Cada cicatriz en su cuerpo era un recordatorio de los duros tratos de su familia y de cada guerra que había tenido que enfrentar. El príncipe de cabellos dorados tenía la costumbre de observar al mundo humano por pura curiosidad. Siempre que lo hacía, en sus ojos brillaba una chispa distinta: una mezcla de fascinación y desdén. Le encantaba contemplar cómo aquellos seres, tan frágiles e insignificantes, se proclamaban puros, cuando en realidad muchos tenían el alma más corrompida que la de un demonio guerrero.

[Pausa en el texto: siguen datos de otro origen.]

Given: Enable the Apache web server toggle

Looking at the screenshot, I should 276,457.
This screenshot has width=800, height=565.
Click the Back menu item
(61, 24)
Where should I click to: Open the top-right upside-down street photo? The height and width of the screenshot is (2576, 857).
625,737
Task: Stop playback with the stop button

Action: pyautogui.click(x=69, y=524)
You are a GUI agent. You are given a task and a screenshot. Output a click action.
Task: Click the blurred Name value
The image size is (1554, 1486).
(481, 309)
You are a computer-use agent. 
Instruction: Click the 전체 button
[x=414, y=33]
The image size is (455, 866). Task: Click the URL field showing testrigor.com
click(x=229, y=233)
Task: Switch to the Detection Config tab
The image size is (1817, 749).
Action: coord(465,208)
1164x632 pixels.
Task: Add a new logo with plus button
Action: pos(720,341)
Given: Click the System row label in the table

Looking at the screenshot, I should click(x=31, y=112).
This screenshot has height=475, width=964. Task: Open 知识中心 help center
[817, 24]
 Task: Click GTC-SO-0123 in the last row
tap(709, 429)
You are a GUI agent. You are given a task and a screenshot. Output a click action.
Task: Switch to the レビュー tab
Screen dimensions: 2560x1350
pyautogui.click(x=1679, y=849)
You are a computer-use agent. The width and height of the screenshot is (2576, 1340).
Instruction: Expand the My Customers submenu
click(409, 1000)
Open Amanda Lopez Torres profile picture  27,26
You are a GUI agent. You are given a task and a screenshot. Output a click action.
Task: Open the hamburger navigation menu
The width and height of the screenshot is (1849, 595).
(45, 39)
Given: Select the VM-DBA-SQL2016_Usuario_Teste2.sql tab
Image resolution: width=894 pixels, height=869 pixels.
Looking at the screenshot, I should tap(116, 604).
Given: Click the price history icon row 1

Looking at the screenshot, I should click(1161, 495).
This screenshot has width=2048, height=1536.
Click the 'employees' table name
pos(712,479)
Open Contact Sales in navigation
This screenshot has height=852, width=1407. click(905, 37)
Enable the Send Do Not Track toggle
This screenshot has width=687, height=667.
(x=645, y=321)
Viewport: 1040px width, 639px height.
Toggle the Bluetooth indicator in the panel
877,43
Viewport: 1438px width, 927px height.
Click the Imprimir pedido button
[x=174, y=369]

Aquella tarde, miraba la tierra con un tedio habitual, sin esperar encontrar nada digno de su atención. Sin embargo, sus ojos captaron una imagen curiosa: la silueta de una joven de cabello carmín, tan intenso que parecía una cascada de fuego derramándose sobre sus hombros. Sus ojos, de un azul profundo, brillaban como diamantes en la corona de la emperatriz celestial. Había en ella algo diferente, un aura pura y un corazón noble, a pesar de que su alma estaba teñida por la tristeza y una amarga decepción hacia la vida.
El príncipe la observaba con creciente interés mientras aquella joven corría por las oscuras y angostas calles de Londres. Sombras densas, tan negras como las nubes de tormenta, la perseguían con fiereza. Y entonces, ocurrió algo inesperado: la chica dejó de huir.
Con una delicadeza mortal, adoptó una postura de guardia y desenfundó una daga. Sus movimientos eran tan elegantes que, a los ojos del príncipe, parecían una danza letal. Cada estocada, cada giro, se transformaba en una coreografía hipnótica que convertía la violencia en arte. Su cabello carmín ondeaba como lenguas de fuego, y sus ojos azules destellaban una frialdad capaz de estremecer incluso a un demonio.
Por primera vez en mucho tiempo, el príncipe experimentó algo que no conocía: un leve sudor frío recorrió su espalda, provocado por la mirada helada de aquella pequeña humana que, en medio de la oscuridad, parecía una diosa guerrera.